====== RECORDS SUPPLIED ======

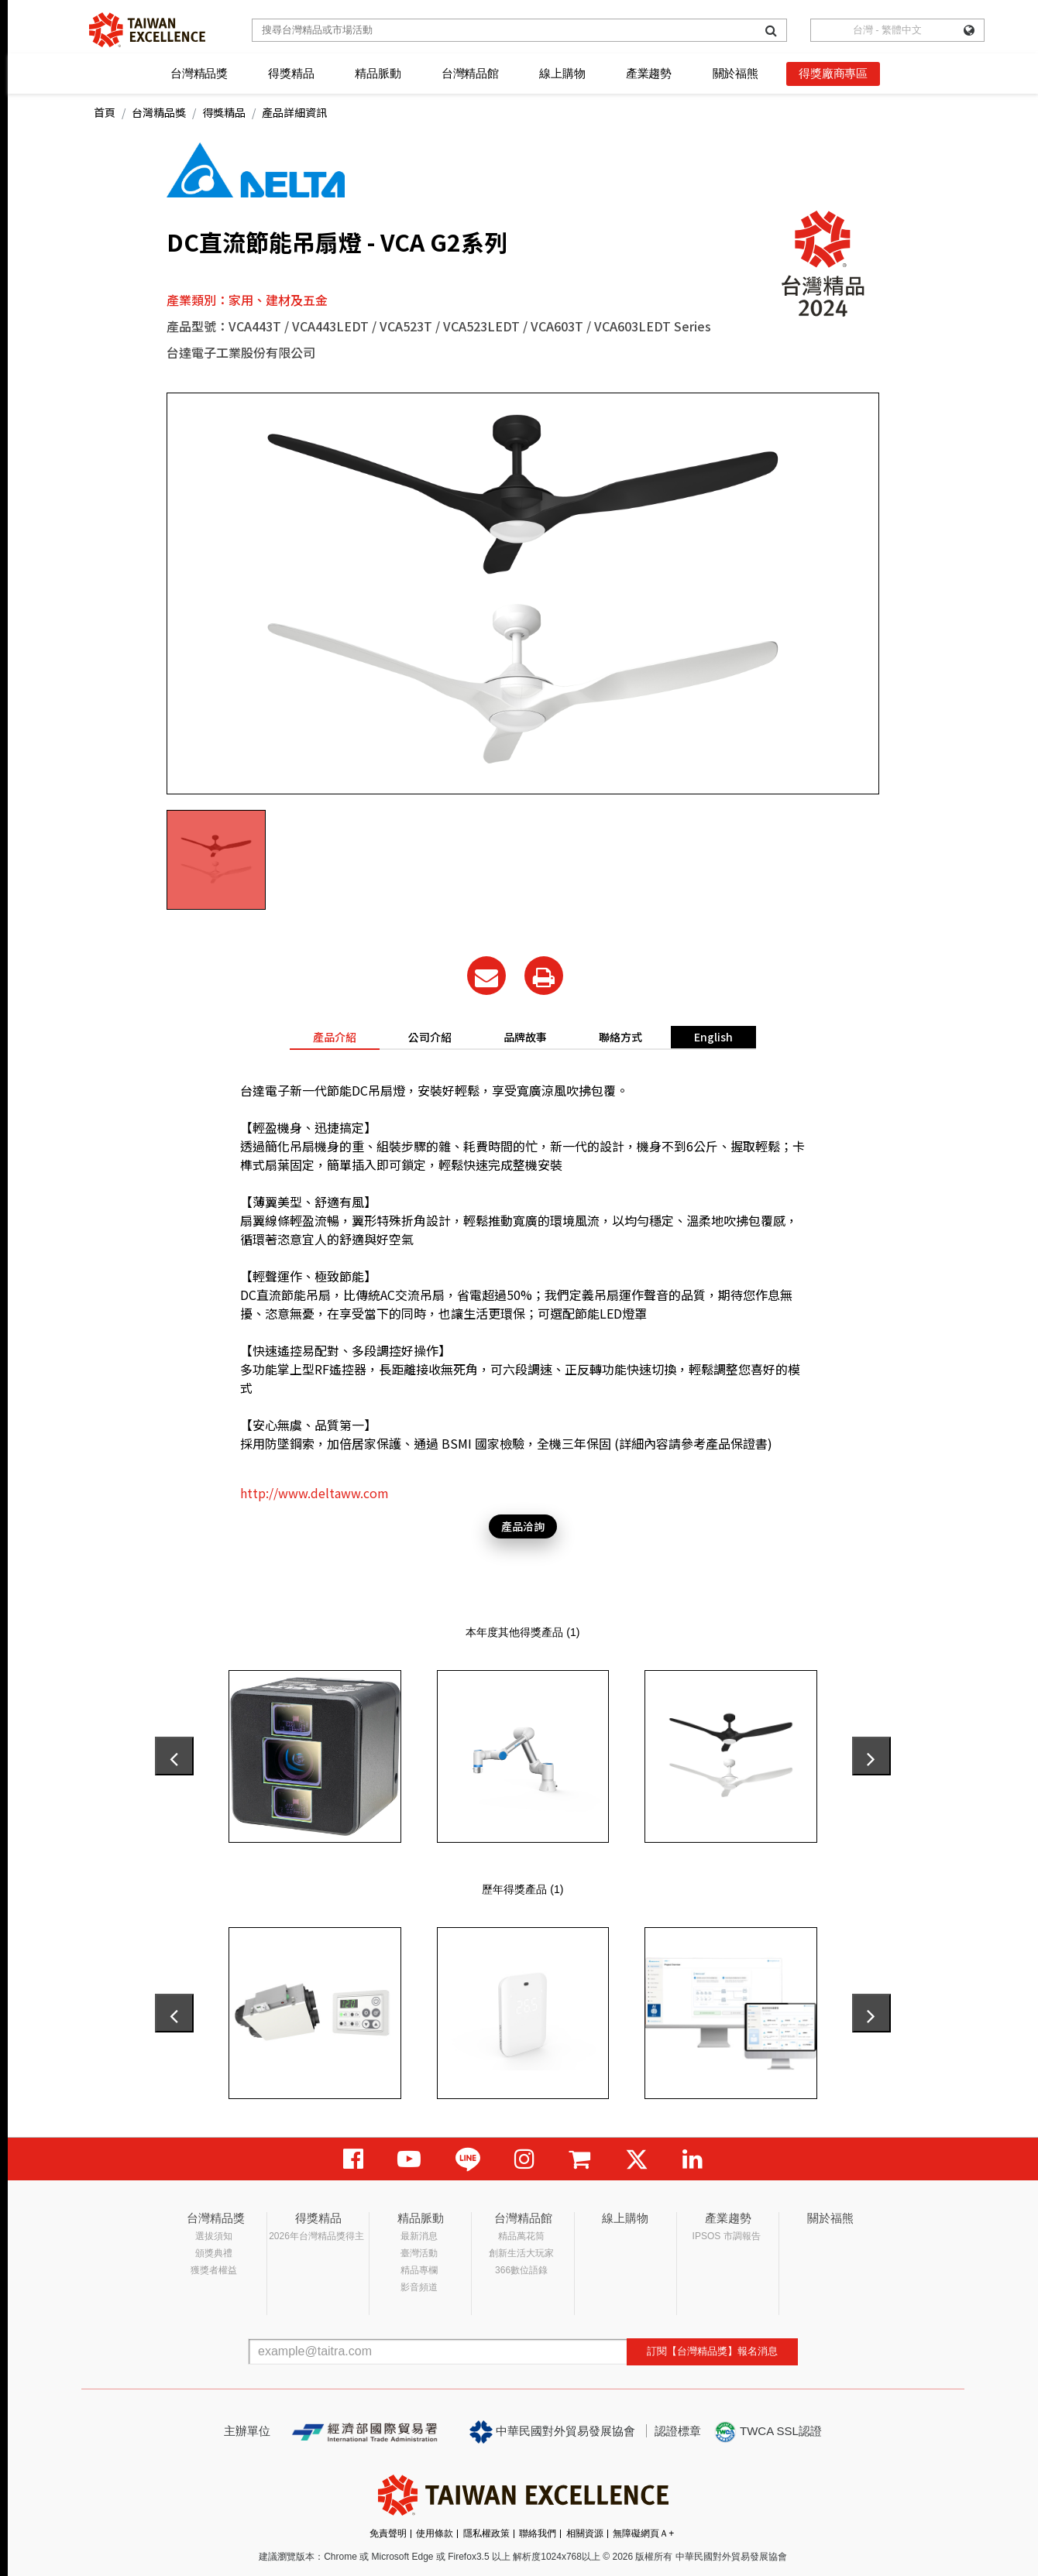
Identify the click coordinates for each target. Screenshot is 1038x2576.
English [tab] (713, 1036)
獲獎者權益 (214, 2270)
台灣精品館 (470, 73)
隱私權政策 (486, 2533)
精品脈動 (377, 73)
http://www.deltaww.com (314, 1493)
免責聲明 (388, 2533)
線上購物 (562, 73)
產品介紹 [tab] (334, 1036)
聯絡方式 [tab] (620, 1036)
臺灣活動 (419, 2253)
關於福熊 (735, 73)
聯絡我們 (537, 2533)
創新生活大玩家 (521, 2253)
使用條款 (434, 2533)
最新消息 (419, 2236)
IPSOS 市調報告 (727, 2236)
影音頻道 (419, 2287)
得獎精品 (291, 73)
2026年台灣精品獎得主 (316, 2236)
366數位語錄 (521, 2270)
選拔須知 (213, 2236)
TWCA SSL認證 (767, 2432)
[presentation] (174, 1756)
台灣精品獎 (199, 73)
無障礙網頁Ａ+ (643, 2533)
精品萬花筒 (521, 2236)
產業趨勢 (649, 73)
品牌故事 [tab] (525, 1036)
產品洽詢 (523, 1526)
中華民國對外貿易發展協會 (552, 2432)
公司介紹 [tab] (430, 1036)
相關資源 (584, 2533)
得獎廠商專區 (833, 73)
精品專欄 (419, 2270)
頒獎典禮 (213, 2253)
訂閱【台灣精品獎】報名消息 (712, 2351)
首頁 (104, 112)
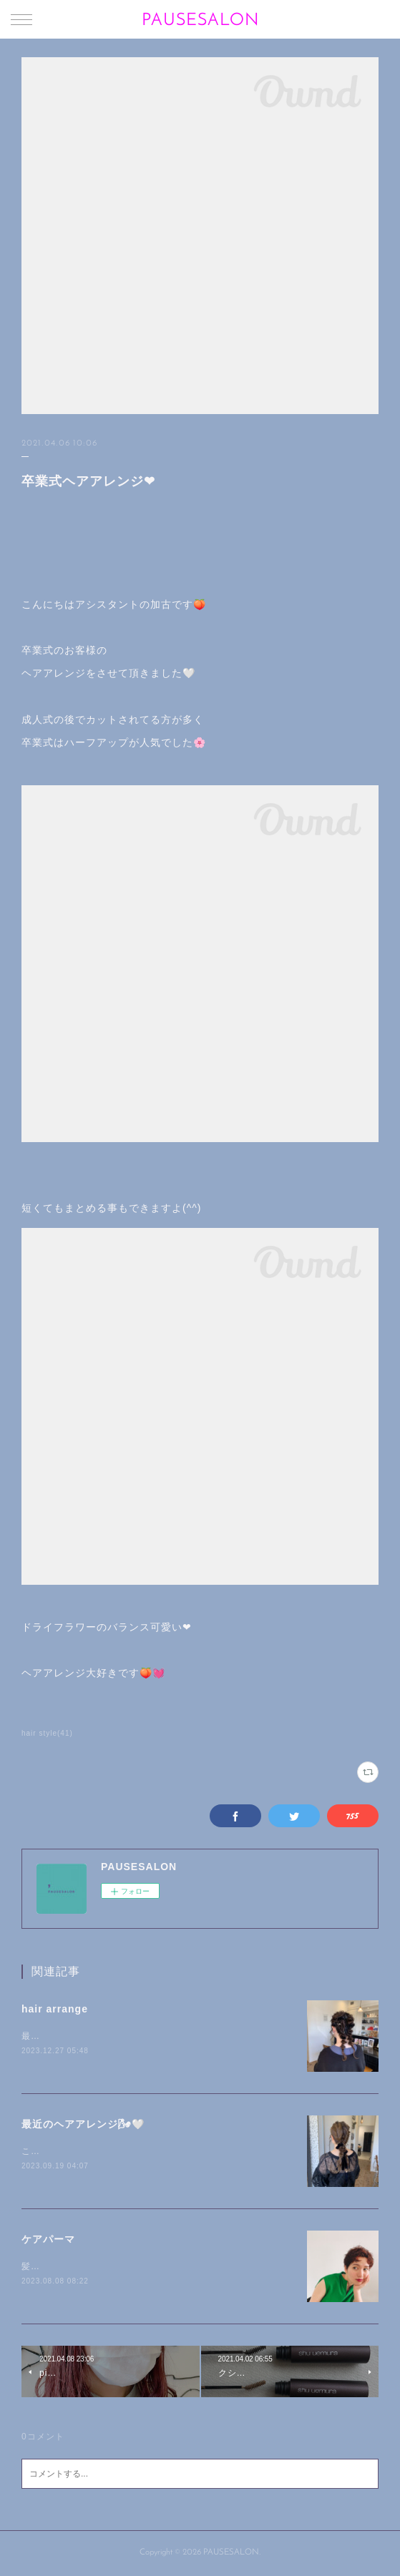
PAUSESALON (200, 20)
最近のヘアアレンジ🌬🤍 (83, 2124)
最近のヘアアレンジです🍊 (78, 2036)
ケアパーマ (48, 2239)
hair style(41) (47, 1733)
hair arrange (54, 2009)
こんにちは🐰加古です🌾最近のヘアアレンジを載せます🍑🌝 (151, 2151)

======
====== RECORDS SUPPLIED ======

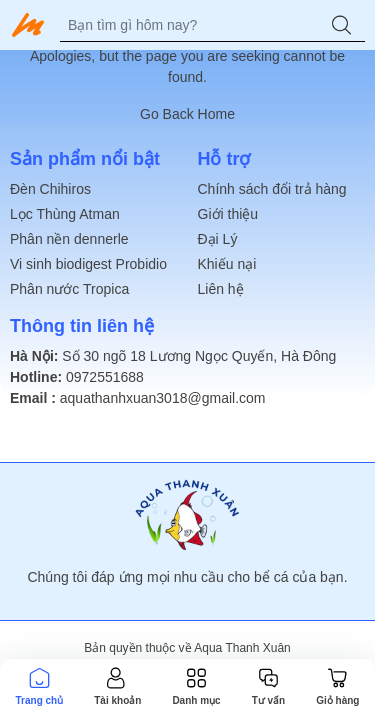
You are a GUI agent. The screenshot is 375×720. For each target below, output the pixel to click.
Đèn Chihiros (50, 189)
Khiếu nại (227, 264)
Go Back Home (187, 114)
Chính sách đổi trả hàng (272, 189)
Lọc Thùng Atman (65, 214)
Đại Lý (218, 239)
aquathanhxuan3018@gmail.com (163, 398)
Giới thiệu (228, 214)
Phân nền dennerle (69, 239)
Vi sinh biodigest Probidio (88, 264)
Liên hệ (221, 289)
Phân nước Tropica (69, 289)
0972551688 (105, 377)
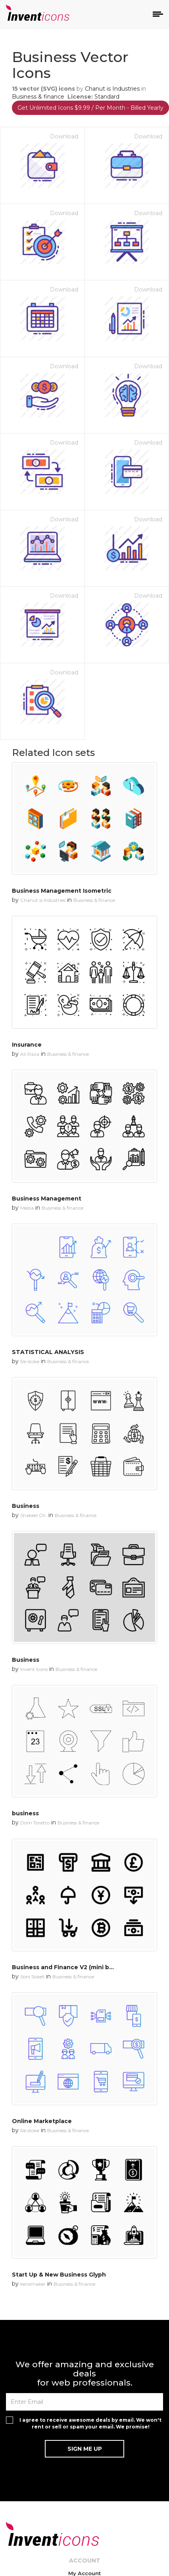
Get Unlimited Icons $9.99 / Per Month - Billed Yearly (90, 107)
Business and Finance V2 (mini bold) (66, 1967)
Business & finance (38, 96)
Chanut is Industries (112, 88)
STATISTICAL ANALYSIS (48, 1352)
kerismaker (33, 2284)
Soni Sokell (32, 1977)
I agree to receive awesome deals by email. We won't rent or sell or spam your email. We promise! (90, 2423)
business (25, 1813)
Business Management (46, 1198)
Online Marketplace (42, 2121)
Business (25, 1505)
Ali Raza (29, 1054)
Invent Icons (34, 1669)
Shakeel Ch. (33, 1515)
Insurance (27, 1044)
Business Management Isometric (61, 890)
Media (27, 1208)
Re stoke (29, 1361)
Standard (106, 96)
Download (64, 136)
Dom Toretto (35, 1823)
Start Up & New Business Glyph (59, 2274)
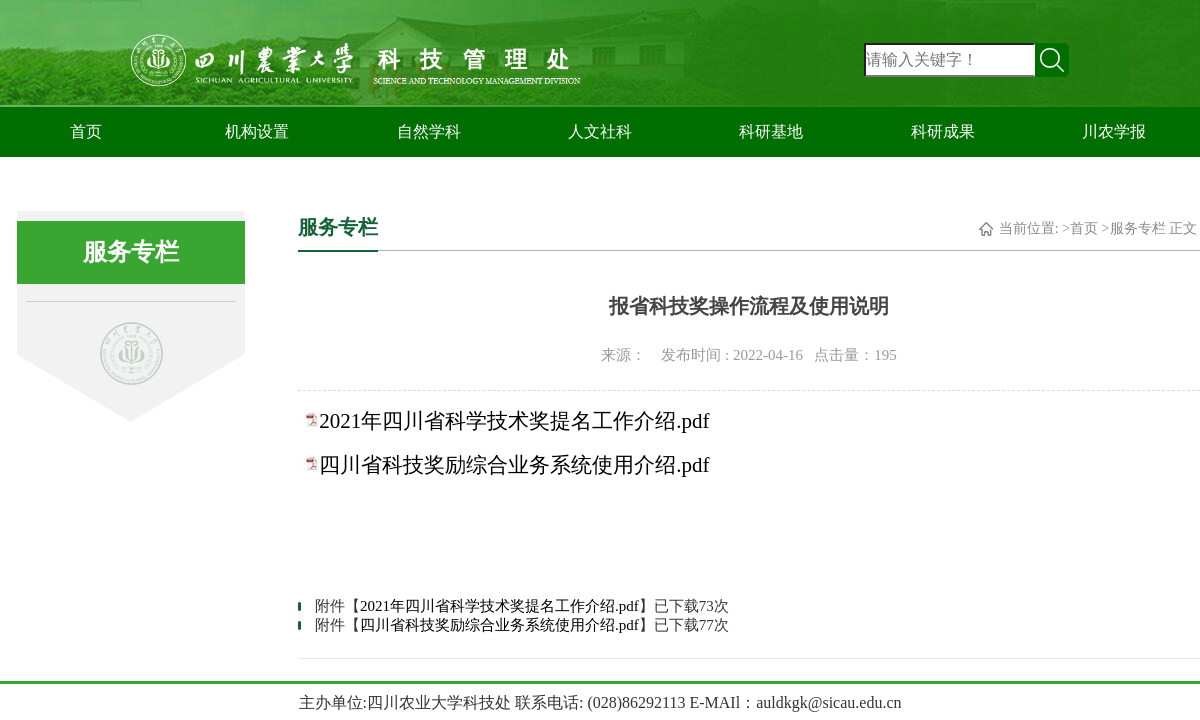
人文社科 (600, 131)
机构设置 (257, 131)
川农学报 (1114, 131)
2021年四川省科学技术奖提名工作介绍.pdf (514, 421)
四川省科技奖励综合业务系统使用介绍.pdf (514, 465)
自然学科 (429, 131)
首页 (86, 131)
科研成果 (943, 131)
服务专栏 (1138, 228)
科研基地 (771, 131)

======

WHAT IS EXPECTED → Could you turn everything in the records from the line containing "Identify the click" down to the line containing "hair arrange (54, 2009)", both included, into a numbered list, leaving out blank lines and pictures?

TASK SOLUTION →
1. Identify the click coordinates for each target. Screenshot is 1038x2576.
2. English [tab] (713, 1036)
3. 獲獎者權益 (214, 2270)
4. 台灣精品館 (470, 73)
5. 隱私權政策 (486, 2533)
6. 精品脈動 (377, 73)
7. http://www.deltaww.com (314, 1493)
8. 免責聲明 (388, 2533)
9. 線上購物 (562, 73)
10. 產品介紹 [tab] (334, 1036)
11. 聯絡方式 [tab] (620, 1036)
12. 臺灣活動 (419, 2253)
13. 關於福熊 (735, 73)
14. 聯絡我們 (537, 2533)
15. 創新生活大玩家 (521, 2253)
16. 使用條款 (434, 2533)
17. 最新消息 (419, 2236)
18. IPSOS 市調報告 (727, 2236)
19. 影音頻道 (419, 2287)
20. 得獎精品 (291, 73)
21. 2026年台灣精品獎得主 (316, 2236)
22. 366數位語錄 (521, 2270)
23. 選拔須知 (213, 2236)
24. TWCA SSL認證 (767, 2432)
25. [presentation] (174, 1756)
26. 台灣精品獎 (199, 73)
27. 無障礙網頁Ａ+ (643, 2533)
28. 精品萬花筒 (521, 2236)
29. 產業趨勢 (649, 73)
30. 品牌故事 [tab] (525, 1036)
31. 產品洽詢 (523, 1526)
32. 中華民國對外貿易發展協會 (552, 2432)
33. 公司介紹 [tab] (430, 1036)
34. 相關資源 (584, 2533)
35. 得獎廠商專區 (833, 73)
36. 精品專欄 (419, 2270)
37. 頒獎典禮 (213, 2253)
38. 訂閱【台灣精品獎】報名消息 (712, 2351)
39. 首頁 (104, 112)
40. PAUSESALON (200, 20)
41. 最近のヘアアレンジ🌬🤍 (83, 2124)
42. 最近のヘアアレンジです🍊 (78, 2036)
43. ケアパーマ (48, 2239)
44. hair style(41) (47, 1733)
45. hair arrange (54, 2009)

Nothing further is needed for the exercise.